[Eeglablist] Units in output of timefreq - wavelet normalization
Makoto Miyakoshi
mmiyakoshi at ucsd.edu
Fri Aug 19 11:56:50 PDT 2016
Dear Mike,
After reading the material Andreas referred to, now I'm not sure about this:
> Particularly with a constant time-domain Gaussian width, the wavelet gets
wider in the frequency domain with increasing frequency.
> it is due to the increasing width of the wavelet in the frequency domain.
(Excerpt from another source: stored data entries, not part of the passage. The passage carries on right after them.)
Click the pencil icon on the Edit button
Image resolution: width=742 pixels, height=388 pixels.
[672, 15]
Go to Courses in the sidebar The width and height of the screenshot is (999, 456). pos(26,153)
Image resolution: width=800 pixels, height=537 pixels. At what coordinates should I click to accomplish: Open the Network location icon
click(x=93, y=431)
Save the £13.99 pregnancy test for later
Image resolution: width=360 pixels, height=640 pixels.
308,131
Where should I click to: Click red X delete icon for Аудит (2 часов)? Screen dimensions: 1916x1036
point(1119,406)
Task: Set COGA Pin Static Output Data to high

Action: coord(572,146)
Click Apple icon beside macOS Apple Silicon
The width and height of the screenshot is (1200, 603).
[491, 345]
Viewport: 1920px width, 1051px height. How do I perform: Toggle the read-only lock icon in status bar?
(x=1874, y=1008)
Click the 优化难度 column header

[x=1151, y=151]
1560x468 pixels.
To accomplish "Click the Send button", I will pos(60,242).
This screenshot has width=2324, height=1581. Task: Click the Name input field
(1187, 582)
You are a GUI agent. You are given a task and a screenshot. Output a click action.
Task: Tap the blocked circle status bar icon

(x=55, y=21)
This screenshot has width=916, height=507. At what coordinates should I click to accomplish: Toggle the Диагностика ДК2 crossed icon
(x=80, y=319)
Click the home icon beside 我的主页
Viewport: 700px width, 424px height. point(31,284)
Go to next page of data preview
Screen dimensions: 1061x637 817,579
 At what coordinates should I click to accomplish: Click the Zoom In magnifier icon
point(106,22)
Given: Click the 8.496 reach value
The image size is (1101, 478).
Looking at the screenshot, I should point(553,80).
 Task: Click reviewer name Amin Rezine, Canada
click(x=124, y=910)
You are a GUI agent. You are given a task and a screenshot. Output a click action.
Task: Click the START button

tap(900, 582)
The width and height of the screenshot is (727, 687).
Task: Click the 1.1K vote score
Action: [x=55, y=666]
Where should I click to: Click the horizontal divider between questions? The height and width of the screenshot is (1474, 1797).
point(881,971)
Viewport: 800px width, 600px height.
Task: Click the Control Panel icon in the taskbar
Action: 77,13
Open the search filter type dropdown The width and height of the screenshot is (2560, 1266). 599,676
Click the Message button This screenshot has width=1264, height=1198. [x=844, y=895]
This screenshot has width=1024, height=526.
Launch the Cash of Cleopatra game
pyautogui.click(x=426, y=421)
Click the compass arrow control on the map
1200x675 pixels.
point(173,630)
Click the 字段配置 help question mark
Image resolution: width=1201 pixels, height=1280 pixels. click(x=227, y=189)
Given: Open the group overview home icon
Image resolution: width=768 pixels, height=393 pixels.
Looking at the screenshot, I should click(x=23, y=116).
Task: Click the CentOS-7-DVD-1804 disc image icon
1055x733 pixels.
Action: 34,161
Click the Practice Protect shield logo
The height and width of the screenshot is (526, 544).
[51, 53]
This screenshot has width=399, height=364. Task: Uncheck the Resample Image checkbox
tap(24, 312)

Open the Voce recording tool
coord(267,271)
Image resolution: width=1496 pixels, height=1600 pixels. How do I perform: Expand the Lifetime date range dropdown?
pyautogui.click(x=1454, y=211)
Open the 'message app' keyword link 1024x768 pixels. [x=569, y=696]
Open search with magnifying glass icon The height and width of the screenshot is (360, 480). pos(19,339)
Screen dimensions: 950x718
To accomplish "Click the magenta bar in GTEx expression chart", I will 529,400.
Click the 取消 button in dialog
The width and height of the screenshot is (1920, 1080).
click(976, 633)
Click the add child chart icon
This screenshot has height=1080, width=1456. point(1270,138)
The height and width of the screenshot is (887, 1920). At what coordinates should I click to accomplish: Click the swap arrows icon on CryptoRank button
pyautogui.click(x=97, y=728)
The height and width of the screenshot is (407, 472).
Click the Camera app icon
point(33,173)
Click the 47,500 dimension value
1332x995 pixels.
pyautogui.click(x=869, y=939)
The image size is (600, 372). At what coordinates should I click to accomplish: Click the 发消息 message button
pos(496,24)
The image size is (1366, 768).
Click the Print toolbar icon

This seems valid for the case of short-time Frourier Transform, for
example. However, in our example code, the wavelet being used changes
Gaussian width, right? Then the 'Heisenberg box' changes its shape
accordingly, and you can't say that the wavelet lets through more signal
because narrower time width... am I wrong? What do you mean by this example?
Makoto
On Wed, Aug 17, 2016 at 11:05 AM, Mike X Cohen <mikexcohen at gmail.com> wrote:
> Hi everyone. I agree with Andreas that normalization is a tricky issue
> and, to some extent, a philosophical one. In general, I recommend against
> any interpretation of "absolute" values, because (1) they depend on a
> variety of uninteresting factors like electrode montage, equipment, filter
> characteristics, and so on, (2) they are entirely incomparable across
> methods. You can compare dB or % change between EEG, MEG, and LFP, but it
> is impossible to compare EEG microvolts with LFP microvolts, MEG teslas,
> change in light fluorescence, etc.
>
> I point this out because I think we have here mainly an academic
> discussion for the vast majority of neuroscience research, particularly for
> any neuroscience researchers that hope to link their findings to other
> pockets of neuroscience regardless of montage, species, decade, etc. That
> said, if there's one thing academics love, it's an academic discussion ;)
> so here are my two cents (the Dutch don't use pennies, so you'll have to
> decide whether to round down to zero or up to .05 euros).
>
> From Andreas' code, you can add the following two lines after "signal,"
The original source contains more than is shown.